Book on Special Ops Points to the Future
The New York Times on June 5, 2012 had a Capitol Hill piece about the refusal of House, Senate and State department heavyweights to grant increased authority and funding to the daring Special Operations Command, to bolster its ability to go after bad guys in lawless parts of the world.
The leader of the failed bureaucratic effort was Adm. William H. McRaven, who heads the Special Operations Command and directed the highly successful SEAL raid on the Abbottabad compound that Osama Bin Laden is no longer here to remember.
The kind of controlled fury, deliberate speed, boots on the ground and targeted goal of the SEAL raid are likely to be hallmarks of U.S. military actions for the next few years. Not to mention secrecy and support of the Commander in Chief.
Which makes this a perfect time to write about “SPEC OPS. Case Studies in Special Operations Warfare: Theory and Practice.” The author is Adm. McRaven, who published this work seven years ago. If you read it closely enough you can see the outlines of the Bin Laden raid in the background, and with the perfection of hindsight you can feel it was only a matter of time.
This book also provides a pretty good prediction of what the future may bring – lightning fast raids, high value targets, secrecy until they want us to know.
For a textbook, it’s exciting.
The 1995 book (published by Ballantine but I downloaded my copy) is a detailed analysis of eight military actions and how they worked – or didn’t. Starting in 1940 and moving forward through the Israeli raid on Entebbe in 1976, McRaven derives six principles from the outcomes of the clandestine operations: “simplicity, security, repetition, surprise, speed, and purpose.”
The thing that caught my attention was the degree to which the successful raids depended on the rehearsal of the planned actions – the “repetition” he writes about. Each element played a part, of course – speed especially, because the longer the raiding party was behind enemy lines, or under them in the case of a torpedo attack, the greater the probability of failure.
But every other detail was planned, too – ammunition, failsafe areas, backup flares, etc.
His eight chapters seem like movie scripts in the making – a midget submarine attack, the rescue of Benito Mussolini, the 1970 U.S. Army raid on Son Tay base during the Vietnam War.
The famous Son Tay the mission was a success from a technical point of view – every action had been rehearsed more than 170 times – although faulty intelligence failed to discover any POWs, who had been moved. McRaven writes: “The media immediately blasted the intelligence community for its inability to verify the existence of POWs prior to the operation, and the administration was vilified for escalating the war. What was overlooked was the exceptional performance of the raising force and their support elements…”

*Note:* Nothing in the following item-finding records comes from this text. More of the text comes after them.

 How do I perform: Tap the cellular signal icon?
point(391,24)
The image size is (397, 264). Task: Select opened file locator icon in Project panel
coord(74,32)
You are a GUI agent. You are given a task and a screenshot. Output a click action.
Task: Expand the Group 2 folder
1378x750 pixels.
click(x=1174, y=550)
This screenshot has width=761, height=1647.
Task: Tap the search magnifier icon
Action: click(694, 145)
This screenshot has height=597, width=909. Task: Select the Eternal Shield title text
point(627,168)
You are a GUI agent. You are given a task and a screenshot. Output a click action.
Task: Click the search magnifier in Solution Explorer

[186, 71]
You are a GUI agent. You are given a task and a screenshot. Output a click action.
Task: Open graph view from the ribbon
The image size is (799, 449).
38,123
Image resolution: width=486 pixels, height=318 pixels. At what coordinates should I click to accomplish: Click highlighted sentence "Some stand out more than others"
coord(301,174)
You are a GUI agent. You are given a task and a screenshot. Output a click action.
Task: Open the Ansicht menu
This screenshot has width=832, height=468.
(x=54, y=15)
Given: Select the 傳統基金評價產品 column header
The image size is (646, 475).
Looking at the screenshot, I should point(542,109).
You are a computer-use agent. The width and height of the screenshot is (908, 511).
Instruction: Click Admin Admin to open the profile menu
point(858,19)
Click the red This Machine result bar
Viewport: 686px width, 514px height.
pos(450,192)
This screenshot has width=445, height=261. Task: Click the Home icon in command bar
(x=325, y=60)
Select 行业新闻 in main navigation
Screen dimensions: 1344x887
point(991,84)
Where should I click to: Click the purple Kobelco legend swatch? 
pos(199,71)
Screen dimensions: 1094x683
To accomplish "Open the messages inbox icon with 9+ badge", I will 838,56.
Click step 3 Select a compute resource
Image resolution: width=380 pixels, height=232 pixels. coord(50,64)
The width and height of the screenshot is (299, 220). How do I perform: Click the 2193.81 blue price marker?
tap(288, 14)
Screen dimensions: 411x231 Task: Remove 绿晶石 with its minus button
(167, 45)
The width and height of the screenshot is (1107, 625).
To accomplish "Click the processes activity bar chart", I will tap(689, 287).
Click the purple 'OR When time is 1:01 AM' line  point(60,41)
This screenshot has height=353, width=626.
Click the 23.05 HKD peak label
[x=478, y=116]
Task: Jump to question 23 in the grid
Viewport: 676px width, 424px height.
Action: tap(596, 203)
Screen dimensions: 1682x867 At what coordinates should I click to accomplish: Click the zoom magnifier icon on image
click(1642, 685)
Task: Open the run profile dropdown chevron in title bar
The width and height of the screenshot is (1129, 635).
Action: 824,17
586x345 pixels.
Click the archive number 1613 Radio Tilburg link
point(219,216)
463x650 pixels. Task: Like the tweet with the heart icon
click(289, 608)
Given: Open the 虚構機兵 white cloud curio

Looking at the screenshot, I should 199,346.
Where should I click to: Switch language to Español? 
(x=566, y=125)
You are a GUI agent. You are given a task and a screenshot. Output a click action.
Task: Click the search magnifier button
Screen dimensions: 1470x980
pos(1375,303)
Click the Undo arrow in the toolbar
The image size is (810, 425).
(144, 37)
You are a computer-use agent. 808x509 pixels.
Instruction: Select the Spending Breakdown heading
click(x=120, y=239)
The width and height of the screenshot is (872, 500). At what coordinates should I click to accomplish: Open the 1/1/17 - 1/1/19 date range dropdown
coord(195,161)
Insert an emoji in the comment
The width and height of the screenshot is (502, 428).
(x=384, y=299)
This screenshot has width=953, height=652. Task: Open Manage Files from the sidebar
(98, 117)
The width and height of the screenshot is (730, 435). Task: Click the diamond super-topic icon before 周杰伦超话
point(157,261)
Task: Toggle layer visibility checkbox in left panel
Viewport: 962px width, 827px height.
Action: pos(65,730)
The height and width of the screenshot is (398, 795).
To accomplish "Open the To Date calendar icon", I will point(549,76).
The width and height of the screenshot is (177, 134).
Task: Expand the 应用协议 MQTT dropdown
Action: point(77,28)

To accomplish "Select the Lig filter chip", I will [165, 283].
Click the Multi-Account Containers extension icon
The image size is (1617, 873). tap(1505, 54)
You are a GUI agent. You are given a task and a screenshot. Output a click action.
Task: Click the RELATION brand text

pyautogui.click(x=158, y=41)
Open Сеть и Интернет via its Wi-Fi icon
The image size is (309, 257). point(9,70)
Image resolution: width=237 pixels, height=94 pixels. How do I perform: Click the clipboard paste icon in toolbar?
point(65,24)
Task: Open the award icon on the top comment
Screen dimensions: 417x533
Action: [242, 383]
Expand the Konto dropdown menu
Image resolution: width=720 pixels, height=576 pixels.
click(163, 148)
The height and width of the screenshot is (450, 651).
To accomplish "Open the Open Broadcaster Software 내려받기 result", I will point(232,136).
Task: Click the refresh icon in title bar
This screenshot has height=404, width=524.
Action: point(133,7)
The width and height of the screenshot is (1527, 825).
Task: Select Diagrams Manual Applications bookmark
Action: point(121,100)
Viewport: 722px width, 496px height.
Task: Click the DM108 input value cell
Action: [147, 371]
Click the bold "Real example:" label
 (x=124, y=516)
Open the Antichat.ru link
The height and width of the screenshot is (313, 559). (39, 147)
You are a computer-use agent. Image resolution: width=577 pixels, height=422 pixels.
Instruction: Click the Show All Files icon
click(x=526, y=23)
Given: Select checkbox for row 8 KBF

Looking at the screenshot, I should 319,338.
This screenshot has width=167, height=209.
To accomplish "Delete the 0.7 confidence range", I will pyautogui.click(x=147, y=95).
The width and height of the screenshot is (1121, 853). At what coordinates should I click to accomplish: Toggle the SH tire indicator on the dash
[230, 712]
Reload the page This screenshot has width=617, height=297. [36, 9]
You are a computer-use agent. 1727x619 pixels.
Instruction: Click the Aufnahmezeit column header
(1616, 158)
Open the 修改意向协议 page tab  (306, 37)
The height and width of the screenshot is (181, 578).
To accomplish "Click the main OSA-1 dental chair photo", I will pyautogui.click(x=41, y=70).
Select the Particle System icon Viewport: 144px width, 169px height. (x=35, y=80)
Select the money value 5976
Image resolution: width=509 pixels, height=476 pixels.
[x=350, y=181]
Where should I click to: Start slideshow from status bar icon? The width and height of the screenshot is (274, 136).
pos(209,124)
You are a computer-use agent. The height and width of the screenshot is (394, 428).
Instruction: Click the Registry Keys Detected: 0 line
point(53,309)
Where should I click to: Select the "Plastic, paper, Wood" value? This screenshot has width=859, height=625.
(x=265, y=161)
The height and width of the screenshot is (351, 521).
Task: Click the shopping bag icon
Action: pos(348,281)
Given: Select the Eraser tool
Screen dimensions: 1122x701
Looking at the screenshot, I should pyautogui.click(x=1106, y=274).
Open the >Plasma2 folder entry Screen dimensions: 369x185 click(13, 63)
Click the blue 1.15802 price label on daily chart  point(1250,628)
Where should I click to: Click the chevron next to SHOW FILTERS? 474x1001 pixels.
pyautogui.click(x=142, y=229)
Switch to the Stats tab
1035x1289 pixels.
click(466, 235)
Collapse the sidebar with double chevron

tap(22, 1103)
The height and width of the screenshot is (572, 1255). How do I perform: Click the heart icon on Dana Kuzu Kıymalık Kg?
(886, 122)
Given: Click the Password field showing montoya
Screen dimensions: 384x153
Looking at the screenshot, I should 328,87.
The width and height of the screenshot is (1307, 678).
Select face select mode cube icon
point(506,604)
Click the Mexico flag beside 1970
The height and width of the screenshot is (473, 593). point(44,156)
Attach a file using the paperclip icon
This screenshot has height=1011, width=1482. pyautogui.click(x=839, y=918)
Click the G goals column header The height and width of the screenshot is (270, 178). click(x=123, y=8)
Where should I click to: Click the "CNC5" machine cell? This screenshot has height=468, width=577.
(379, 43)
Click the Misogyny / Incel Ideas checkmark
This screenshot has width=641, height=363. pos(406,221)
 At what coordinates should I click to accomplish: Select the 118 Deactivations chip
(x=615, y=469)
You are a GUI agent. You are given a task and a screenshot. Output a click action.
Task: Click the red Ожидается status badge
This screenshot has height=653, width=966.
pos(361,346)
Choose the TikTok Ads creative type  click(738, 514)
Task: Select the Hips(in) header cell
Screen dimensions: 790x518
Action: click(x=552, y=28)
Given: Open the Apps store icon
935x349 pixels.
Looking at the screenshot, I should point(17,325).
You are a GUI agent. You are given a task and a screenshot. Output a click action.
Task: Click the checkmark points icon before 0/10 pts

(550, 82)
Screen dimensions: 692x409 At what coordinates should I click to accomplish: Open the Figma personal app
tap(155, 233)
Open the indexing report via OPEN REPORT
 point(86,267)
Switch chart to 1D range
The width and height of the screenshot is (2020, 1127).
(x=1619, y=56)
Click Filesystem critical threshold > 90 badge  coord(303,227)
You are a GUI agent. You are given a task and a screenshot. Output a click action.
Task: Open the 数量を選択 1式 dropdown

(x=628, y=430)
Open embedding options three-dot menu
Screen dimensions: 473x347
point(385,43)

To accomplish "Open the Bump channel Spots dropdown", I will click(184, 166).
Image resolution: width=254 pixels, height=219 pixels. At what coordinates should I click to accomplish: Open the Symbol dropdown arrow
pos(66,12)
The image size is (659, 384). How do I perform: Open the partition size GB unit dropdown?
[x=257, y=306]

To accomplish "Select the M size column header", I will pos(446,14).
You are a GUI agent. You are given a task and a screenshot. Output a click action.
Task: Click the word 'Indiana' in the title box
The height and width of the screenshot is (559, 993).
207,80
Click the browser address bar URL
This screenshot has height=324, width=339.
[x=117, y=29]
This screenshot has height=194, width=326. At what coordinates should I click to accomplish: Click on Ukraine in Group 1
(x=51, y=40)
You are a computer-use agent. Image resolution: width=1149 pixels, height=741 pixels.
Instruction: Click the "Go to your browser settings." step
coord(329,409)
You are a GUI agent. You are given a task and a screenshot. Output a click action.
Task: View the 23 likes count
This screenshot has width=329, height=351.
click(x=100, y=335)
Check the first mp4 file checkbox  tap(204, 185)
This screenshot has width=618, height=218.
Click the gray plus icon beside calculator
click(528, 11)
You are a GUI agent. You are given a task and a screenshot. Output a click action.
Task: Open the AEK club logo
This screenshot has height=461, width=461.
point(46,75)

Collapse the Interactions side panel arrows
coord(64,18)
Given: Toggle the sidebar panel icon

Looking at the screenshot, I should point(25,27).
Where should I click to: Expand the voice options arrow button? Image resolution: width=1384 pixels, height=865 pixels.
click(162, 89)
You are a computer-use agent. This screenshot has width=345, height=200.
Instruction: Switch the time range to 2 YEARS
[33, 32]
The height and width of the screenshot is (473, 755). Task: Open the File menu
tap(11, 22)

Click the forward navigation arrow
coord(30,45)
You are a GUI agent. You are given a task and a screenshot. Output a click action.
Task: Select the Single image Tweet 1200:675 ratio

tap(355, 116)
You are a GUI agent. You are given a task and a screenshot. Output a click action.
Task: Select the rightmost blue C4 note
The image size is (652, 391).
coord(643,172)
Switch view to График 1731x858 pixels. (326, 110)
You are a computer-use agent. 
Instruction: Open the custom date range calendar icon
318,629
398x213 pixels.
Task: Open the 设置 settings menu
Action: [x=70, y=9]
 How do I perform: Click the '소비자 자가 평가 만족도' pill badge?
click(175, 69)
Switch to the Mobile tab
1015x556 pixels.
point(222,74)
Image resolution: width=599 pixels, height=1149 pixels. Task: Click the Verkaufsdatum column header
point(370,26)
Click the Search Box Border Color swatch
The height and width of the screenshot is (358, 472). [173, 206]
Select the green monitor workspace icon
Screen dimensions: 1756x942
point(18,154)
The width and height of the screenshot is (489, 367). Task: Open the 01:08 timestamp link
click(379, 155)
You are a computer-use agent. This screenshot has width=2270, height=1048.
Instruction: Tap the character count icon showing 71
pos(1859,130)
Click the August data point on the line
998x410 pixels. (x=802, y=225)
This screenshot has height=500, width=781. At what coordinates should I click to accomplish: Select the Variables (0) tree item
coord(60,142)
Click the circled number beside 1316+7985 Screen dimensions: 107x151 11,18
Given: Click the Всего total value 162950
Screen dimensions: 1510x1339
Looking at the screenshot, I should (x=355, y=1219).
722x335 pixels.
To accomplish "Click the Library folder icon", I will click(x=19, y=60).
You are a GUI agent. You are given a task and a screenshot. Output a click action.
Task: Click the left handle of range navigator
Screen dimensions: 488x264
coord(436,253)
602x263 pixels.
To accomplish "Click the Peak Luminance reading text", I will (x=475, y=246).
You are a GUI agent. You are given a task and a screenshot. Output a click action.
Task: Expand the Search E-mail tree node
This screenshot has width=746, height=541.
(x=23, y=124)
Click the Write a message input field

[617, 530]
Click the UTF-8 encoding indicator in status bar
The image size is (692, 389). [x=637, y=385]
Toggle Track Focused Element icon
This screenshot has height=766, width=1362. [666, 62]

For each event Adm. McRaven provides two key graphs – one ranges from the Point of Vulnerability to Relative Superiority Achieved; and other uses an inverted triangle to identify Simplicity (at the triangle’s point, accounted for the in the planning stage), on top of which are security and repetition (part of the preparation phase), and then finally, on top, are surprise, speed and purpose.
He accounts for moral factors (such as courage, boldness, intellect and perseverance) overcoming the “frictions of war,” including superior forces and the unexpected.
From an organizational point of view it’s pretty compelling. As someone without military experience, I found many of the blogs and reviews of this book helpful and informative. These were three I especially liked:
A review by Lance Crowe: http://tinyurl.com/cjv2stl
A Washington Post opinion piece: http://tinyurl.com/3s3nzon
A Wired magazine review: http://tinyurl.com/6xwvvvn
For me this was a fascinating look at the kind of military operations we can expect in the future. Warfare is one thing; Capitol Hill is another. The SOC will be back.